A certeza da morte e o entendimento da
sua inevitabilidade só nos faz viver com intensidade, e a reflexão sobre esse
tema, no campo da criação musical, nos deixou um legado todo especial de
obras-primas, com algumas das mais belas melodias de todos os tempos.
No caso de Mozart, uma possível consciência
do próprio fim conduziu à criação de cenários dramáticos de uma beleza
indescritível. Se ele compôs o seu Requiem
para o seu próprio funeral, ou se foi coagido a escrevê-la tendo sido
assombrado por fantasmas de vida e de morte, isso não nos afeta no ato da
execução da obra, mas, sim, a busca por uma recriação desse universo, pensado
por ele, dentro da perspectiva do nosso tempo e de nossas experiências.

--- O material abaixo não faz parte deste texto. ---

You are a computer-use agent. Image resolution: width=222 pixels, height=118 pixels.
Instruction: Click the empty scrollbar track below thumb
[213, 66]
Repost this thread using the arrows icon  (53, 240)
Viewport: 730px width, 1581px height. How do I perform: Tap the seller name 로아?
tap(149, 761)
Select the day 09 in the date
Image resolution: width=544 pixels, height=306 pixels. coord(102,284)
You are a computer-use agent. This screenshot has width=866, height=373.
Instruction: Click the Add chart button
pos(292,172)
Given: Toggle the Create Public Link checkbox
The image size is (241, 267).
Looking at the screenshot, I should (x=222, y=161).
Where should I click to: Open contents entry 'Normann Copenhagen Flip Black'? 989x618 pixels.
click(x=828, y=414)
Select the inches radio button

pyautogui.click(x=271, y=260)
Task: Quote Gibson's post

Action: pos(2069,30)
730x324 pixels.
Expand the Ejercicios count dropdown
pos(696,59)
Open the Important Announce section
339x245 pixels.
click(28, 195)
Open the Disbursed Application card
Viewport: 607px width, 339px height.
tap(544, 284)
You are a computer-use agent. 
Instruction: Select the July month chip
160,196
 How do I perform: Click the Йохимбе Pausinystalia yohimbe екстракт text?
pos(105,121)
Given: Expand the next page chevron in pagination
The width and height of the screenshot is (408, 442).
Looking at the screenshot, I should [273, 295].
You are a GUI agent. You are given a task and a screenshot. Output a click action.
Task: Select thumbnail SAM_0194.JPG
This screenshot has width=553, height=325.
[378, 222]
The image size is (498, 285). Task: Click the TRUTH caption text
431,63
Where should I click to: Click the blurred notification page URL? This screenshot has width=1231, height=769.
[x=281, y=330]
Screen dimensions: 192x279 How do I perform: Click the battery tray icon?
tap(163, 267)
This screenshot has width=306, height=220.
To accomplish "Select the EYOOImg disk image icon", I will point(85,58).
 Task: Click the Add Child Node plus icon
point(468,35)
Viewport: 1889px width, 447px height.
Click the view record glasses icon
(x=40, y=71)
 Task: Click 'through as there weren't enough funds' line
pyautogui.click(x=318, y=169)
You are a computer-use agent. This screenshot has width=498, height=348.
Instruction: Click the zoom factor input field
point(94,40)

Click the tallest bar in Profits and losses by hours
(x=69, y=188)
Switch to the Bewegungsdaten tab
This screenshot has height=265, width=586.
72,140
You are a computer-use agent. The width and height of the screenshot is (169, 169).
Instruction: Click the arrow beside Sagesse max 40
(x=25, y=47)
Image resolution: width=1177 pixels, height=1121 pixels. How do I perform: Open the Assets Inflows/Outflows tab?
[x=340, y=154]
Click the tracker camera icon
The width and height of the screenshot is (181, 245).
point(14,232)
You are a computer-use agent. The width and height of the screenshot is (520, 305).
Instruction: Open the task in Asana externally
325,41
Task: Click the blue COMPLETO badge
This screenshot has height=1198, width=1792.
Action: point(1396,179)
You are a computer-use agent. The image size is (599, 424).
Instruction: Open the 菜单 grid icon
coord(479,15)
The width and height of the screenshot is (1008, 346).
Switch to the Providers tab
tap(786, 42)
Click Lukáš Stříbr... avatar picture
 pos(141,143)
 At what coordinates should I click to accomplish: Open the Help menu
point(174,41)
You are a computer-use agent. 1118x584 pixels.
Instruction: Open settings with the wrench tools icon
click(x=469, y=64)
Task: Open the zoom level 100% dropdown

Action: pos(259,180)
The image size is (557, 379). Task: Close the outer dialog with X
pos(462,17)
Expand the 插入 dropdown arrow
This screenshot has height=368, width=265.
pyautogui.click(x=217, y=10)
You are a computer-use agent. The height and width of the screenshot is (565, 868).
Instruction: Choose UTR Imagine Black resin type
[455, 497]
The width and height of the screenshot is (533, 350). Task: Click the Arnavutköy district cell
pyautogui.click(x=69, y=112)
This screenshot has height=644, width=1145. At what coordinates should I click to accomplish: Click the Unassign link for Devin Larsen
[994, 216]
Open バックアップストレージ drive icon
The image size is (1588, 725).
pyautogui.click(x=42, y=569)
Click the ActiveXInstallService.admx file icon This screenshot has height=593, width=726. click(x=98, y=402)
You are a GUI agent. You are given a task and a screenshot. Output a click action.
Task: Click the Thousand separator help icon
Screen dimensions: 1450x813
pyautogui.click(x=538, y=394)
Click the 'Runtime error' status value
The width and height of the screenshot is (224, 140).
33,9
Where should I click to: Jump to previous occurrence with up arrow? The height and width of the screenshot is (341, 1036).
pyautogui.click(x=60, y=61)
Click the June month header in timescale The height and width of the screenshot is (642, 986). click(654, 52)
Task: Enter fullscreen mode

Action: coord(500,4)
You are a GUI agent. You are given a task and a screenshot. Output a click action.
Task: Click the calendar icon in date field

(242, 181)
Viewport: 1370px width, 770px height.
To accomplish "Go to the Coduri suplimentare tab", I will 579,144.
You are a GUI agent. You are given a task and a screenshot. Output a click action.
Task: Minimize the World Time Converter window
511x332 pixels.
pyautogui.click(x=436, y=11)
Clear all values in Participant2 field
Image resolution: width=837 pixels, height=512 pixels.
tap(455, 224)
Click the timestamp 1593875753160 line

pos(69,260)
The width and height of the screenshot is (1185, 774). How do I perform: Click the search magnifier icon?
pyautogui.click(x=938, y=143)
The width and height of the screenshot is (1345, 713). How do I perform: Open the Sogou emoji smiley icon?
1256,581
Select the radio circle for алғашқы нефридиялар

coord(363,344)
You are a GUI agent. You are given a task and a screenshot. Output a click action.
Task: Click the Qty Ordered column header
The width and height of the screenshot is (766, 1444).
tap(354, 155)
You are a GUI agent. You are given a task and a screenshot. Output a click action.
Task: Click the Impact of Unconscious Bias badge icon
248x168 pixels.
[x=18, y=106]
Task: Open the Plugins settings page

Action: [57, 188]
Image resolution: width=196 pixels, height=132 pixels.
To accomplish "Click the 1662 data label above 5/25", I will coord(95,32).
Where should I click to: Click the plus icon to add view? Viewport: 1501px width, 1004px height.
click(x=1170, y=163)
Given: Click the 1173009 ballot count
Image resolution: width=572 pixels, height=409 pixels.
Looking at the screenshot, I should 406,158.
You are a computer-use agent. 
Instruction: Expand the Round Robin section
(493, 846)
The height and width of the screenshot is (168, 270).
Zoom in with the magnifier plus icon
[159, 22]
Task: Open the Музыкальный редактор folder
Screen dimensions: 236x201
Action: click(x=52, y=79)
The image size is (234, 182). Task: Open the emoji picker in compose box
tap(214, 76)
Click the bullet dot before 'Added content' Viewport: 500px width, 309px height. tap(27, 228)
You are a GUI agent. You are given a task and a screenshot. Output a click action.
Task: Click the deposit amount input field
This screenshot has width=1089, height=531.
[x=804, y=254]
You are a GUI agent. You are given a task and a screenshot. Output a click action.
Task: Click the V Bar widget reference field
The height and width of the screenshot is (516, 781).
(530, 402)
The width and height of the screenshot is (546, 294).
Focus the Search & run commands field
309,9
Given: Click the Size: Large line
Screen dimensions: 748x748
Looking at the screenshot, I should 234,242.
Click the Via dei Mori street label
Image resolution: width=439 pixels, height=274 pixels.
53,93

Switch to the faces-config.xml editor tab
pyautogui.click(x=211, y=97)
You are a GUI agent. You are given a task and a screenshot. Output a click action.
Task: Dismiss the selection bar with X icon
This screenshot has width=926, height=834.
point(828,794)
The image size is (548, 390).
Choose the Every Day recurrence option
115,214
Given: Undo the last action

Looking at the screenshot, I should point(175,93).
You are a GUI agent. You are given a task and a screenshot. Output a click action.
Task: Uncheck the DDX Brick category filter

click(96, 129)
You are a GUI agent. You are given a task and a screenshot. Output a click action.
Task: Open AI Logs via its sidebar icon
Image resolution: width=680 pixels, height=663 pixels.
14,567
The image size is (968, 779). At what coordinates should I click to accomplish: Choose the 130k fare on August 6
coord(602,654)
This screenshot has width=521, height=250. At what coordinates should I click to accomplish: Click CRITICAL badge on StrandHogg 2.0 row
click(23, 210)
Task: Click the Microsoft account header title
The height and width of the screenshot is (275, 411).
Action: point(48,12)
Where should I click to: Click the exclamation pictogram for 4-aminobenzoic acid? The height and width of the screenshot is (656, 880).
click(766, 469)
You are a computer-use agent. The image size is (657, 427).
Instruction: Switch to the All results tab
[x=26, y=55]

E por que os músicos têm tanto interesse
nessa obra do compositor vienense? Porque é bela? Porque é popular? Porque
emociona? Porque é um desafio de execução e interpretação? Porque é uma fonte
inesgotável de aprendizados técnicos musicais? Porque nos convida a reflexões
acerca da vida e da morte? Sem dúvida, a resposta é uma junção de todos esses
elementos.
As interpretações do Requiem são muitas, e mesmo as desse maestro
se modificam com o passar do tempo já que o percurso de vida modifica
intensamente a maneira de pensar a música. A desse ano foge, eu diria, do
princípio escatológico, pois foi precedida do estudo e execução de um outro Requiem, o de Brahms, uma composição que
celebra a vida, mesmo que tendo como tema principal a morte.
Jamais penso nessa obra como uma missa
de mortos, mas como uma celebração da plenitude da vida que conduz ao descanso.
Esta celebração, ainda que intimista, eu tento reproduzir a partir da presença
marcante do tímpano, o qual é, para mim, um solista dentro da grande obra. Quem
não se emociona, sobretudo se estamos dentro de um templo, com as três
primeiras batidas desse instrumento que antecedem a primeira entrada dos baixos,
justamente com essa palavra mágica: Requiem (descanso)?
A consciência do pecado, tema ainda tão
discutido no nosso tempo, não pode, nem deve, ser menosprezada nessa execução,
pois somente com essa consciência se vislumbra o cenário operístico de pânico
criado na “Sequência”, a partir do tão conhecido Dies Irae. Como não visualizar as chamas do inferno de Dante na
apresentação das cordas e no timbre acentuados dos instrumentos de metal?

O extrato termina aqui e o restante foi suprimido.